• Provided text
== Segment start ==

History

United States
- Name: Jared Ingersoll
- Namesake: Jared Ingersoll
- Owner: War Shipping Administration (WSA)
- Operator: American West African Line, Inc.
- Ordered: as type (EC2-S-C1) hull, MCE hull 60
- Awarded: 14 March 1941
- Builder: Bethlehem-Fairfield Shipyard, Baltimore, Maryland
- Cost: $1,074,809
- Yard number: 2047
- Way number: 1
- Laid down: 24 June 1942
- Launched: 15 August 1942
- Sponsored by: Mrs. B.N. Ward
- Completed: 25 August 1942
- Identification: Call sign: KGJR; ;
- Fate: Laid up in the National Defense Reserve Fleet, Wilmington, North Carolina, 13 January 1947; Sold for scrapping, 7 July 1964, withdrawn from fleet, 4 August 1962;

General characteristics
- Class & type: Liberty ship; type EC2-S-C1, standard;
- Tonnage: 10,865 LT DWT; 7,176 GRT;
- Displacement: 3,380 long tons (3,434 t) (light); 14,245 long tons (14,474 t) (max);
- Length: 441 feet 6 inches (135 m) oa; 416 feet (127 m) pp; 427 feet (130 m) lwl;
- Beam: 57 feet (17 m)
- Draft: 27 ft 9.25 in (8.4646 m)
- Installed power: 2 × Oil fired 450 °F (232 °C) boilers, operating at 220 psi (1,500 kPa); 2,500 hp (1,900 kW);
- Propulsion: 1 × triple-expansion steam engine, (manufactured by Worthington Pump & Machinery Corp, Harrison, New Jersey); 1 × screw propeller;
- Speed: 11.5 knots (21.3 km/h; 13.2 mph)

== Segment end ==

• Data supplied
== Segment start ==

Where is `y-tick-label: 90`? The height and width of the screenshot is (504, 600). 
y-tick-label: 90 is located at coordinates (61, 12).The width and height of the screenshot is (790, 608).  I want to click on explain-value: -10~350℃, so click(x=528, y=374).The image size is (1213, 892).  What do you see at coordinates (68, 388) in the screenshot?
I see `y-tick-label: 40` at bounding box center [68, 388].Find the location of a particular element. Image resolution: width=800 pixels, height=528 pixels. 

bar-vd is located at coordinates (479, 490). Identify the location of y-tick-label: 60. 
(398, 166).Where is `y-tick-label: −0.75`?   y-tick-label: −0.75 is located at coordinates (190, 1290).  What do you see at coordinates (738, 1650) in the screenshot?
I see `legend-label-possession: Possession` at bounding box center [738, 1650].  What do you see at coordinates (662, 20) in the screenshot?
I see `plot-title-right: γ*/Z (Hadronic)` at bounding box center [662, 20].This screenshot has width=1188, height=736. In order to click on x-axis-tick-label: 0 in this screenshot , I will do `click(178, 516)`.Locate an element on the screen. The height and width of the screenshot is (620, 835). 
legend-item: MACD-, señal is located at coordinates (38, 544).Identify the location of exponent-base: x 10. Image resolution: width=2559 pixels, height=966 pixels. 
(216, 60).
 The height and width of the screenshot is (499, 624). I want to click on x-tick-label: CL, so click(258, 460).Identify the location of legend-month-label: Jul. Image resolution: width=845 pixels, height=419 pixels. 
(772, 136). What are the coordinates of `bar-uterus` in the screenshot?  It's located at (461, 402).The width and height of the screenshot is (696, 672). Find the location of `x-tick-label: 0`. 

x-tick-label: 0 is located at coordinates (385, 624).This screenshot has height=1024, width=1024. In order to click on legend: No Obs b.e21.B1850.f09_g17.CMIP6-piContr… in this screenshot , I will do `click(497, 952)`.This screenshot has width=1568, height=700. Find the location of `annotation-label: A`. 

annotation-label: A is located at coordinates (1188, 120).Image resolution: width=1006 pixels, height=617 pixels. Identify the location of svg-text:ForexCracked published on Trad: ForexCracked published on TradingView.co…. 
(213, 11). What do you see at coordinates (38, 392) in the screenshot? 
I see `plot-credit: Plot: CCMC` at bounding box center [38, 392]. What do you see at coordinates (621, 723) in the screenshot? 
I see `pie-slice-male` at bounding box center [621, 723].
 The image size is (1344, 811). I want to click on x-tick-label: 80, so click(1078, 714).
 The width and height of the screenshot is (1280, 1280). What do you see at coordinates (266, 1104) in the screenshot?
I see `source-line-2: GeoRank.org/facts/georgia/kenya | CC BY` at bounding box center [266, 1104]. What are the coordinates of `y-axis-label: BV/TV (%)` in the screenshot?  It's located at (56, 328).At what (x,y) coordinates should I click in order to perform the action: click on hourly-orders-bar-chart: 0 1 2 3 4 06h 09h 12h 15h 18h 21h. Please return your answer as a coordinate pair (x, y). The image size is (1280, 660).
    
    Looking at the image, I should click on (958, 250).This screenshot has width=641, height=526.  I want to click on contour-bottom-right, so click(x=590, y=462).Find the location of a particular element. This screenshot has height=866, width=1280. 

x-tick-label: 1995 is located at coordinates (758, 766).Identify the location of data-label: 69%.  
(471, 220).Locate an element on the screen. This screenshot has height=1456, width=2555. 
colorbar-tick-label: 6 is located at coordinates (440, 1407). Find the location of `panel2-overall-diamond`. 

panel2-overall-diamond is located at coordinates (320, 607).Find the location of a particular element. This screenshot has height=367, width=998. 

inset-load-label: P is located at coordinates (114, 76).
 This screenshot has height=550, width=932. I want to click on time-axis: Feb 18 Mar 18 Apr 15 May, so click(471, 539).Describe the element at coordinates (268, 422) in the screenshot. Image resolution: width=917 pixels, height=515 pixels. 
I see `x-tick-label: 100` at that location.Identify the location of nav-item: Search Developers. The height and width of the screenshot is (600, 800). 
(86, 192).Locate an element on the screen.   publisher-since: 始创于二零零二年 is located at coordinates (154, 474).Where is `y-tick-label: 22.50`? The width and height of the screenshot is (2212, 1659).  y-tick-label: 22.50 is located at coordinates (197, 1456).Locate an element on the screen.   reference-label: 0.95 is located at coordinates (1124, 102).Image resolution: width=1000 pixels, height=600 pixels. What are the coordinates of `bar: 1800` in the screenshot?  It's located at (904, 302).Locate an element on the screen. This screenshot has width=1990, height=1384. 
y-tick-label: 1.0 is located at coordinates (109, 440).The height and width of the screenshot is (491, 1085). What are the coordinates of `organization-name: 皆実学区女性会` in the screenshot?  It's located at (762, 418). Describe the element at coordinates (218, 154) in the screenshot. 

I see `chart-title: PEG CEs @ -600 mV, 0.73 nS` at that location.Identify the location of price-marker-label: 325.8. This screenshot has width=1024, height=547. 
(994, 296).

== Segment end ==

• Tasks to perform
**a)** From the text on the Jared Ingersoll, extract the passage starting with "- Draft: 27" and going on through "km/h; 13.2 mph)".
**b)** According to the text on the Jared Ingersoll, which shipyard built the vessel?

• Exercise responses
**a)**
- Draft: 27 ft 9.25 in (8.4646 m)
- Installed power: 2 × Oil fired 450 °F (232 °C) boilers, operating at 220 psi (1,500 kPa); 2,500 hp (1,900 kW);
- Propulsion: 1 × triple-expansion steam engine, (manufactured by Worthington Pump & Machinery Corp, Harrison, New Jersey); 1 × screw propeller;
- Speed: 11.5 knots (21.3 km/h; 13.2 mph)

**b)** Bethlehem-Fairfield Shipyard, Baltimore, Maryland